Michael Lane, president of Emporia State, Steve Brown, dean of Liberal Arts and Sciences, and Gwen Alexander, dean of the School of Library and Information Management, are currently being evaluated, a process which is coordinated by Faculty Senate. It has not yet been determined if or how the results will be released.
“We do not have a specific protocol for the reviews,” said Carol Russell, president of Faculty Senate. “In the past, the Committee on Campus Governance has attempted guidelines, and a bill was even drafted, but did not go to the senate for a vote. We probably need to look at this again.”
Amy Webb, associate professor of English and former president of Faculty Senate, said the release of evaluation results have varied in the past, depending on the decisions of COCG, the Faculty Senate Executive Committee and the administrator who is evaluated. In the past, results have sometimes been summarized, distributed showing exact commentary, or locked in an office where those who wish to access them must sign in.
Though there have been discrepancies in the release of these documents, Webb said they try to remain in compliance with the Kansas Open Records Act.
“There have been investigations by various faculty and administrators to know what we are legally supposed to do (in regards of releasing the evaluation results),” Webb said. “We have files in the senate office of asking the regents lawyer, where should these things go, and the one thing that legally is consistent is it’s a personnel file and it needs to be protected, you can’t just have it out there.”
The evaluations pertain to employee performance, which is outlined in KOMA as a personnel issue and is legally a closed record.

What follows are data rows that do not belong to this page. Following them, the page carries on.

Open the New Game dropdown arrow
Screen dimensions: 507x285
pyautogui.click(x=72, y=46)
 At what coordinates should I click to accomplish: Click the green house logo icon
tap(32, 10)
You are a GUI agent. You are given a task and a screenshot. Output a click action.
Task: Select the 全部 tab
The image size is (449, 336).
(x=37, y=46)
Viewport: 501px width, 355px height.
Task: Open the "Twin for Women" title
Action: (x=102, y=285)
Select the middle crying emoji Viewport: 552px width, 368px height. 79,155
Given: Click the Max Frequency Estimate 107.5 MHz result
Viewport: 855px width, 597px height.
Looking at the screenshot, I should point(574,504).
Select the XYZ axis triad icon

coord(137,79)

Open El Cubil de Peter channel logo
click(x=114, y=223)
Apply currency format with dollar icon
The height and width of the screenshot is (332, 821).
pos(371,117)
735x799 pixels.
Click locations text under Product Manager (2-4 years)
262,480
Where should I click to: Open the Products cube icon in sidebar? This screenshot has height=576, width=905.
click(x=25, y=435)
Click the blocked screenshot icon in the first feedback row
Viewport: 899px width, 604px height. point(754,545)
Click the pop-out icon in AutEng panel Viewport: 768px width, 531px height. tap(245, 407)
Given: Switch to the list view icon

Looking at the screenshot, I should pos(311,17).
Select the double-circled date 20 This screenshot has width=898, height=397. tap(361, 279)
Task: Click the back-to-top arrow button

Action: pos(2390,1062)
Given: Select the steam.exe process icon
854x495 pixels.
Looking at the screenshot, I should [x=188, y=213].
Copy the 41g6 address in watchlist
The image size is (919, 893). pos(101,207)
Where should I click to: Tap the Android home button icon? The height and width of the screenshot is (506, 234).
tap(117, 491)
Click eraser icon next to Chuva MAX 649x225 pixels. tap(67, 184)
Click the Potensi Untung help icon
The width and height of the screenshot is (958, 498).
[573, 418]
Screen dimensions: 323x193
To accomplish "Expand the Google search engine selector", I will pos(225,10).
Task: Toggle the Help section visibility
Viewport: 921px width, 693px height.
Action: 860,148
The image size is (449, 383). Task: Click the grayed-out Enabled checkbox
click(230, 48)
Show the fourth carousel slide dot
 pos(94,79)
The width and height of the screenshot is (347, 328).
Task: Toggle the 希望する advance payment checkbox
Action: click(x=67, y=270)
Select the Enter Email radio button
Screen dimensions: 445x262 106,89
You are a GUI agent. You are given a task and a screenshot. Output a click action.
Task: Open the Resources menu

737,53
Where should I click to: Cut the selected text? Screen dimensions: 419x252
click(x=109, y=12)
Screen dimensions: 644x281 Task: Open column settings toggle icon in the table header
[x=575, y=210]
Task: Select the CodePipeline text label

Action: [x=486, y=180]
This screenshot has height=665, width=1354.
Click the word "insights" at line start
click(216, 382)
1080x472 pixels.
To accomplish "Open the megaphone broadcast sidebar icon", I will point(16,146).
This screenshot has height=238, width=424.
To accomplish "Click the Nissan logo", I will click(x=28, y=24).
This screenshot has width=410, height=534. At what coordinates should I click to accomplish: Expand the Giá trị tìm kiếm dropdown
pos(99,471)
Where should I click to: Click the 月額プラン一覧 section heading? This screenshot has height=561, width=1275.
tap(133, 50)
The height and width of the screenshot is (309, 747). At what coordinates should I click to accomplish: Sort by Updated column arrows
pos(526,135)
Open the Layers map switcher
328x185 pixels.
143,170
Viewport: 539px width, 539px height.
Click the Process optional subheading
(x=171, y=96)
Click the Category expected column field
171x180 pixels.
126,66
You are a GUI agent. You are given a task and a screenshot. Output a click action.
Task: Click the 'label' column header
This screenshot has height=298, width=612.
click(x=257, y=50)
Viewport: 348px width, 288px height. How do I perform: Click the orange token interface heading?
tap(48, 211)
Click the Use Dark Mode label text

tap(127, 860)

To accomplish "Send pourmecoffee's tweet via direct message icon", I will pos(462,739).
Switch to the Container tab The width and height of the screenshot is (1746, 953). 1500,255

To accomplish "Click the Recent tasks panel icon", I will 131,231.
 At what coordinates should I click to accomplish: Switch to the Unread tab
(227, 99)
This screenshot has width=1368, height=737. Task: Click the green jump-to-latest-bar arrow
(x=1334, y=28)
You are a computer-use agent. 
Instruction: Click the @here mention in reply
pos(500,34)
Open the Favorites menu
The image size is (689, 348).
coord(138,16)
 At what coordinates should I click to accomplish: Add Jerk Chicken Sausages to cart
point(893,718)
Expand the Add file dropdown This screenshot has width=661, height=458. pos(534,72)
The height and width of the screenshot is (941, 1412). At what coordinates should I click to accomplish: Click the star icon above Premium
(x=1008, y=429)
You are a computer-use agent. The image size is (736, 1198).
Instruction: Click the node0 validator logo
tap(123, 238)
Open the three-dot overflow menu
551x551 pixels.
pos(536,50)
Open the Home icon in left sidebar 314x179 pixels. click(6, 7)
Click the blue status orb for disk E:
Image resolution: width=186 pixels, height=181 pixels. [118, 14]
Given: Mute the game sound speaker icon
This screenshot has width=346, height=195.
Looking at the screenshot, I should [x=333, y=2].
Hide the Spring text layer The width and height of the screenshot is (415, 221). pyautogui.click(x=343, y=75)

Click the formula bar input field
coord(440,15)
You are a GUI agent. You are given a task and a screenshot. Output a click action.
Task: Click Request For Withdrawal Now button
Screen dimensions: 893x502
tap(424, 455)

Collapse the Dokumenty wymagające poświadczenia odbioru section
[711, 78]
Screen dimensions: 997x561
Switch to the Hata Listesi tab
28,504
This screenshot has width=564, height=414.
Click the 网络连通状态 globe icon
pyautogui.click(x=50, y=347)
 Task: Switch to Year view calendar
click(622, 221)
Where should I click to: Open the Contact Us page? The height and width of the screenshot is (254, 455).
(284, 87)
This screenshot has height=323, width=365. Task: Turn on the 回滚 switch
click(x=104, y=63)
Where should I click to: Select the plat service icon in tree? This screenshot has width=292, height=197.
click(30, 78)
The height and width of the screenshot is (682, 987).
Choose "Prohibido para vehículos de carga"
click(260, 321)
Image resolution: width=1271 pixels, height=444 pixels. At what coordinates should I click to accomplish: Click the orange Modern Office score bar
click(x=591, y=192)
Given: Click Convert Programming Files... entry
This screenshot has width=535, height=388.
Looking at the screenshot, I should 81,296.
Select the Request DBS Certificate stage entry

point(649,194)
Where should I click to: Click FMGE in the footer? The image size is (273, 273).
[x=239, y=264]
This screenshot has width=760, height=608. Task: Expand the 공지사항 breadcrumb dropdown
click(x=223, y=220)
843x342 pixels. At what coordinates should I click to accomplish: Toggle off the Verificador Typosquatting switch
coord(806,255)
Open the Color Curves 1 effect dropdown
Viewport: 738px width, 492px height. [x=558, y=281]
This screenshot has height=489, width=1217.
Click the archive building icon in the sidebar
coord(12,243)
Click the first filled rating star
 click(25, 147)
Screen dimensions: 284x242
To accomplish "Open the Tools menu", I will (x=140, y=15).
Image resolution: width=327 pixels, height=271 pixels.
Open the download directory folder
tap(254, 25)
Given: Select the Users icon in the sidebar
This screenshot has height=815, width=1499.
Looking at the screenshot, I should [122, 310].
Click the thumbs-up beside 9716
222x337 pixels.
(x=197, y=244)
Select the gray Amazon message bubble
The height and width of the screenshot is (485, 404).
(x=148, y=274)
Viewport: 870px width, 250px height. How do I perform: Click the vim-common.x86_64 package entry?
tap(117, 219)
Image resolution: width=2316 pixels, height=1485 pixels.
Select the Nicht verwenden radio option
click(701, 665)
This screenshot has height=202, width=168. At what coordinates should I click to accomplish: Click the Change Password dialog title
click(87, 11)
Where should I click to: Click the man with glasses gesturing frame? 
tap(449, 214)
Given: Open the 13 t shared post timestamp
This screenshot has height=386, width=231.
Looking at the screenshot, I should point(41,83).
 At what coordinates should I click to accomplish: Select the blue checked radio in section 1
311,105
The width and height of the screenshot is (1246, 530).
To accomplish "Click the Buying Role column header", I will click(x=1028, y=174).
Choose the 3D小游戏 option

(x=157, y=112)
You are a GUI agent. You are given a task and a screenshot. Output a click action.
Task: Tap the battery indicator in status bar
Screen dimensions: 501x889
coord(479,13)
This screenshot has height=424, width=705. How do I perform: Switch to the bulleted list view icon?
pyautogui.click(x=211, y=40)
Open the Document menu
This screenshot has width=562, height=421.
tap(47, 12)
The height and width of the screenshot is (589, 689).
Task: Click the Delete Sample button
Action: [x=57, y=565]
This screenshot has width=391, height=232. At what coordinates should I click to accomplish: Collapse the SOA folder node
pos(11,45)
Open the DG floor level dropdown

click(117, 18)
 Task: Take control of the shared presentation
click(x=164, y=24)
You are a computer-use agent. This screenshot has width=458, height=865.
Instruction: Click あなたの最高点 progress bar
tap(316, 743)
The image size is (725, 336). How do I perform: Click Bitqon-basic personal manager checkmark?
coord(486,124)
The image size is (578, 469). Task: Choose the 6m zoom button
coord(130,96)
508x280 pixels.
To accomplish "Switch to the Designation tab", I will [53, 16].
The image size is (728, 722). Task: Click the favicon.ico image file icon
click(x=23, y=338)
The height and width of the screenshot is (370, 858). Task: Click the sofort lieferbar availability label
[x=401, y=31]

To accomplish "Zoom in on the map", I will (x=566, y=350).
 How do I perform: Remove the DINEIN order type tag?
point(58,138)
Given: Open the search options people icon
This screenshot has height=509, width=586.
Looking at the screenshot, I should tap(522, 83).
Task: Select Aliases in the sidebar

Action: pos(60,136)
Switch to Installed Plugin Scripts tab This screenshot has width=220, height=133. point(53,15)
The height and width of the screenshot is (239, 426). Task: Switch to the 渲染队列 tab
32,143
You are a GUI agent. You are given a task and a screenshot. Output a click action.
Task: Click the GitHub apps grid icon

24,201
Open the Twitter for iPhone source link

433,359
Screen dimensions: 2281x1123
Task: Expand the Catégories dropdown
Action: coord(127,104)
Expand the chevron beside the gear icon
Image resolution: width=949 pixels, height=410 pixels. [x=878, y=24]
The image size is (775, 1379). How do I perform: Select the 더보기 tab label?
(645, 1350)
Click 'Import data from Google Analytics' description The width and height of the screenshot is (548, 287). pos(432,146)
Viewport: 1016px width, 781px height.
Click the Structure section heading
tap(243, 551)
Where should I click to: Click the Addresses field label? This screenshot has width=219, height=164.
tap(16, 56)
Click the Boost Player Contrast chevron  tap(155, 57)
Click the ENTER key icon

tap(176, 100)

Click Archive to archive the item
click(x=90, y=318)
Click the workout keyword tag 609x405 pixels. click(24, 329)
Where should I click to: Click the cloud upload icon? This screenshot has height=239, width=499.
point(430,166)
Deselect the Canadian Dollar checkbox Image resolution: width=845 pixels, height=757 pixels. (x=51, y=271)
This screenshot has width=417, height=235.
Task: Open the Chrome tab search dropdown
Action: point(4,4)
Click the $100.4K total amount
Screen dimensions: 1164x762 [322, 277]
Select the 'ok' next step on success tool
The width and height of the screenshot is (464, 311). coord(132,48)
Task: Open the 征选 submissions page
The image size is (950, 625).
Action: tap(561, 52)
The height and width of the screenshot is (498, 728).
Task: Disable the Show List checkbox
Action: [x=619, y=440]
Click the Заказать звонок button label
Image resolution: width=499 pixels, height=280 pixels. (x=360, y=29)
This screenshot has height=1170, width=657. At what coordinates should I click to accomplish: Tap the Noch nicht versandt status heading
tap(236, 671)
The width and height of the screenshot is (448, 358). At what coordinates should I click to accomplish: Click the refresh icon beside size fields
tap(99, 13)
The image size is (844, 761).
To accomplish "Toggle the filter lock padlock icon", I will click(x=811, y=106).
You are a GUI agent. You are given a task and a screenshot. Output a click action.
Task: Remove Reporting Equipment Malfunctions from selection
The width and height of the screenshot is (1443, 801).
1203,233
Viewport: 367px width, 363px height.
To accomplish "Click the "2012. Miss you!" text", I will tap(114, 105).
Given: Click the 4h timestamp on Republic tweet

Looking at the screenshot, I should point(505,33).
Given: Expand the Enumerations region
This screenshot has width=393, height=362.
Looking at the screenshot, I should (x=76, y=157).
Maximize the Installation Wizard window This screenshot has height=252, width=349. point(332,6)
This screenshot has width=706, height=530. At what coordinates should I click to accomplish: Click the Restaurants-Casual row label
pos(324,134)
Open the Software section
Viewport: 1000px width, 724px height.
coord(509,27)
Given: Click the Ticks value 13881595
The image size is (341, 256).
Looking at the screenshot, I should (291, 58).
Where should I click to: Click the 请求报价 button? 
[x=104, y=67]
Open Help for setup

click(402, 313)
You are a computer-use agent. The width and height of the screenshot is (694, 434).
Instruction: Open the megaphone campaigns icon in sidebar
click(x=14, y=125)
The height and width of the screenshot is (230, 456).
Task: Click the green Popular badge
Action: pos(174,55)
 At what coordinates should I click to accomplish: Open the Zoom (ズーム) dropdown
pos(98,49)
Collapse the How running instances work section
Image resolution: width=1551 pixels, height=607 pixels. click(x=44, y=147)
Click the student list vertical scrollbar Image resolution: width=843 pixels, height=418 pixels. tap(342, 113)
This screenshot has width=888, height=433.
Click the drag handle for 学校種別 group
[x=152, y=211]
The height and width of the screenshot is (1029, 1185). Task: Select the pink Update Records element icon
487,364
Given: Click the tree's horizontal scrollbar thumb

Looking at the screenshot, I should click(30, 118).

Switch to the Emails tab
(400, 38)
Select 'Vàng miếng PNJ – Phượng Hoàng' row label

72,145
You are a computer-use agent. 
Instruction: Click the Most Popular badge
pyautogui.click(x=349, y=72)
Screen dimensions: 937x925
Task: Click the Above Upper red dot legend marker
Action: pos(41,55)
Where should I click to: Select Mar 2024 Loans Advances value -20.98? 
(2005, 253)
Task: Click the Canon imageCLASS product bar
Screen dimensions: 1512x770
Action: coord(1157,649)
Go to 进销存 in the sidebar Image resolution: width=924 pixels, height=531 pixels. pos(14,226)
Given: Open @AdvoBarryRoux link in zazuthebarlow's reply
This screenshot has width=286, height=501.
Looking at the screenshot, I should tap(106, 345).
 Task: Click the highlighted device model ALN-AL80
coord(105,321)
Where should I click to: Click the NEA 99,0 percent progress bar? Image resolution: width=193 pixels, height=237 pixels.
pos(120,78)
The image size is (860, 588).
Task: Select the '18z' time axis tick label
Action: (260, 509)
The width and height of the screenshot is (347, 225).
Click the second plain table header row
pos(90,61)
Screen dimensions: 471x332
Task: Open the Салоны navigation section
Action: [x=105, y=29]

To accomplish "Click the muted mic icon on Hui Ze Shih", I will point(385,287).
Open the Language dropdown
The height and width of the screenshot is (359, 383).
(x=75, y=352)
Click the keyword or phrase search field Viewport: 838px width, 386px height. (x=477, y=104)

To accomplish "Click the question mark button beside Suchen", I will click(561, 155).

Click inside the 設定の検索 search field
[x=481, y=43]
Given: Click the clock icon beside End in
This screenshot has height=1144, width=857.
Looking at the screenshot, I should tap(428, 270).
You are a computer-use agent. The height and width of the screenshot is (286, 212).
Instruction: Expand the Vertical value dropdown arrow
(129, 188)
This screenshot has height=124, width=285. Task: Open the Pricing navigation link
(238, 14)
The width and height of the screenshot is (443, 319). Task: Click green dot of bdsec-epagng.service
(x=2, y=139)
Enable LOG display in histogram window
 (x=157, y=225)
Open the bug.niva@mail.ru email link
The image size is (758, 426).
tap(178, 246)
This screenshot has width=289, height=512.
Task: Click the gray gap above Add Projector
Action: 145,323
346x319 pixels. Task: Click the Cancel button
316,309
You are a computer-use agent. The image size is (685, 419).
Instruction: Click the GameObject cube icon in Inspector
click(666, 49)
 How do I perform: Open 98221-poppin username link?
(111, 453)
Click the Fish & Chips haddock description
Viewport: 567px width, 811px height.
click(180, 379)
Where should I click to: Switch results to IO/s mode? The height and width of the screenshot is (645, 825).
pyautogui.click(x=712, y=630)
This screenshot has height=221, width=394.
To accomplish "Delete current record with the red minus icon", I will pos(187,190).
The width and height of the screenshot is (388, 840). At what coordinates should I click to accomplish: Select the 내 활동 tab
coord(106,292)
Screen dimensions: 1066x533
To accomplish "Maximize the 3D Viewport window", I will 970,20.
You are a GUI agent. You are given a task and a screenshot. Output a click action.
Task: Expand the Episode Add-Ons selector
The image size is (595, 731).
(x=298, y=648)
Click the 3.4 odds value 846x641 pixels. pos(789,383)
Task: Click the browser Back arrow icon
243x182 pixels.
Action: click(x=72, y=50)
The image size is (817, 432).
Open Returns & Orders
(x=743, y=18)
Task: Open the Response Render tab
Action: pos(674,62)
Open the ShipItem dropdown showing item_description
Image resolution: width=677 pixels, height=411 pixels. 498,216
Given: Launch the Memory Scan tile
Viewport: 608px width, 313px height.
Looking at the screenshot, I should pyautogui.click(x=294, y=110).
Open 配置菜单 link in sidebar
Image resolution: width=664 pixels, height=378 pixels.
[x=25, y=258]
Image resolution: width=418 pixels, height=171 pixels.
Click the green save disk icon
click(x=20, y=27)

“Public agencies shall not be required to disclose: personnel records, performance ratings or individually identifiable records pertaining to employees or applicants for employment, except that this exemption shall not apply to the names, positions, salaries or actual compensation employment contracts or employment-related contracts or agreements and lengths of service of officers and employees of public agencies once they are employed as such,” a portion of KOMA pertaining to these records reads.
Though, in the past, some of those files were available.
“Some administrators have asked that their evaluations be open,” said Kevin Rabas, chair of COCG. “However, they have often asked that those wishing to see the data sign in and read the documents in a secure place, such as in the Faculty Senate office.”
Webb said that deciding how the evaluation results will be handled is constantly debated.
“We’re of two minds about this,” Webb said. “No faculty member would want his or her evaluations available to every single person in the world because people can be irresponsible with those and it can be damaging, but at the same time we want some level of accountability.”
Though, as far as the evaluation results determining change, Rabas said they are mainly used to measure progress.
“It is my understanding that the evaluations are to be used by the administrator as a gauge and are not traditionally used to determine job fitness, merit, promotion, or retention,” Rabas said.
Lane said he looks forward to the completion of the evaluation, as it will allow future improvement.
“I think it’s a good process,” Lane said. “I’m more than happy to see the results and it gives me an opportunity to look at things I do and see if there are ways to make things better. I think that’s one of the benefits of having that kind of an evaluative process.”
Though it has not yet been decided whether or not Lane’s evaluation results will be open, when asked, Lane responded: “on this campus we have determined them to be personnel issues, and they don’t become public.”